While SushiSwap started out as a fork of Uniswap, the announcement explicitly states that Trident is a new AMM “and not a fork.” Trident will focus on capital efficiency (ie: the ratio between invested capital and return) and integrate Sushi’s many products.
Trident is being built as a decentralized application on top of Sushi’s token vault protocol, BentoBox, which is designed for gas-efficiency and cross-app coordination. Currently, the only other app on BentoBox is Kashi, Sushi’s lending and borrowing protocol.
Trident will function as a superset of AMM pool designs, allowing any type of new pool design to be added as long as it fits the interface.
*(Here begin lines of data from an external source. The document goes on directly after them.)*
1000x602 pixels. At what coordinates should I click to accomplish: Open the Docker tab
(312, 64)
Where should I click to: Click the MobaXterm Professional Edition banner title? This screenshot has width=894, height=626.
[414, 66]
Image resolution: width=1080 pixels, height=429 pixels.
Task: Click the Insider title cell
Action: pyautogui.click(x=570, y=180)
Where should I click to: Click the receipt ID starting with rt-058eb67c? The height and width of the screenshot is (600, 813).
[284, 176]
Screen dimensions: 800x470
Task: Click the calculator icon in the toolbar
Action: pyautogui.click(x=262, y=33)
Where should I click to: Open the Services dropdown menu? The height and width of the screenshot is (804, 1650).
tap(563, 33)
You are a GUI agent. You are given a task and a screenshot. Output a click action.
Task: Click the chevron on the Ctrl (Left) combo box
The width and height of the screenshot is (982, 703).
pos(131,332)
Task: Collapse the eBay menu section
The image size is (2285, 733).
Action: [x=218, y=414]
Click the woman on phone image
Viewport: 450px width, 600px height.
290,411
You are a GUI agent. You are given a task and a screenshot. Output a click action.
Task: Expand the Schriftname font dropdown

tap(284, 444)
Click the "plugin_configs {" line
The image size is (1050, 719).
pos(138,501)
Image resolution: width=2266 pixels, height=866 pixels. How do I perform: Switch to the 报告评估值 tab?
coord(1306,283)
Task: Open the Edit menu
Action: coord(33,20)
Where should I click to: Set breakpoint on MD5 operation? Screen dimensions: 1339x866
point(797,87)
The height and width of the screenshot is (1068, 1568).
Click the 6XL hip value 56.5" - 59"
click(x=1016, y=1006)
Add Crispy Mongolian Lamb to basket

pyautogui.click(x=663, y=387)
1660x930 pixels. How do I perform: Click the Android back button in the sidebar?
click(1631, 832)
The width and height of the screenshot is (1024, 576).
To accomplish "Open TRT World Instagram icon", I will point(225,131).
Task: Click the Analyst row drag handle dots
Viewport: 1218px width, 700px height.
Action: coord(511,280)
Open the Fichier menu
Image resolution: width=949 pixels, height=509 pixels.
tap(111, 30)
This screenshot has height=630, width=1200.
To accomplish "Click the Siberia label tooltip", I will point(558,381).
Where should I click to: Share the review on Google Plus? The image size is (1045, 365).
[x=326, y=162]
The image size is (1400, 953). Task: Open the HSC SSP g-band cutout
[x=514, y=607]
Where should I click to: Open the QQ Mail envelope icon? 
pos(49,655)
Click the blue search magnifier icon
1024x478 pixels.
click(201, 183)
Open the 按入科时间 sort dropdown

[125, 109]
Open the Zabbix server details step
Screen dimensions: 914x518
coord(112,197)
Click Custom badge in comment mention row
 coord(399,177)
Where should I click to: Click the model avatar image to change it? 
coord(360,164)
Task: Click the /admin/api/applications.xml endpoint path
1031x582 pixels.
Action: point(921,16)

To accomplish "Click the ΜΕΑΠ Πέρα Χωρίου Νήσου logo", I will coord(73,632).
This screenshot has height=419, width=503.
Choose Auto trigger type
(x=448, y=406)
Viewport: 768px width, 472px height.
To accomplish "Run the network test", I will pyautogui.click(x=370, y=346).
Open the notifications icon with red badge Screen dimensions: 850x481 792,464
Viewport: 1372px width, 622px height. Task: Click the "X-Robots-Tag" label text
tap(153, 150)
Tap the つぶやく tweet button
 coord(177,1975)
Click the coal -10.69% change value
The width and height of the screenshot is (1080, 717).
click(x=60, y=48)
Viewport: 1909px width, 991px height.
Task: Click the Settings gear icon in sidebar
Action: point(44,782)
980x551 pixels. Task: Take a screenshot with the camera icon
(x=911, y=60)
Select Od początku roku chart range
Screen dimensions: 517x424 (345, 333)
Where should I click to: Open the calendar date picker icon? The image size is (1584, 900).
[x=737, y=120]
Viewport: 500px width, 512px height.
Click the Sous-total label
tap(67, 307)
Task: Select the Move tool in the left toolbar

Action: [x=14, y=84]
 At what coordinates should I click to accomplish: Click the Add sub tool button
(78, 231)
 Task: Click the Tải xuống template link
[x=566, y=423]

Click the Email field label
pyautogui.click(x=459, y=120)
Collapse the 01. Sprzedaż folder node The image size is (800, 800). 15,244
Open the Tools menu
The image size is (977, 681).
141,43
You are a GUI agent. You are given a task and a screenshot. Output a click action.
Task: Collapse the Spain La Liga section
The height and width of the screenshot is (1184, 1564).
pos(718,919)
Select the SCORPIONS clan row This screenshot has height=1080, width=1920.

These can include constant product pools made up of two assets at an equal monetary value; hybrid pools where users can include up to 32 assets; concentrated liquidity pools, which allow liquidity providers to narrowly scope their liquidity provisioning; and weighted pools, which function similarly to constant product pools but allow breaking of the 1:1 value match between asset pairs.
In the future, Sushi also intends to implement franchised pools on Trident. These pools will allow institutions to whitelist liquidity providers (LPs) and swappers. Franchised pools will be separate from the main Trident AMM and will hopefully incentivize LPs to move their assets from centralized exchanges into DeFi.
Trident is set to launch within the next couple of weeks.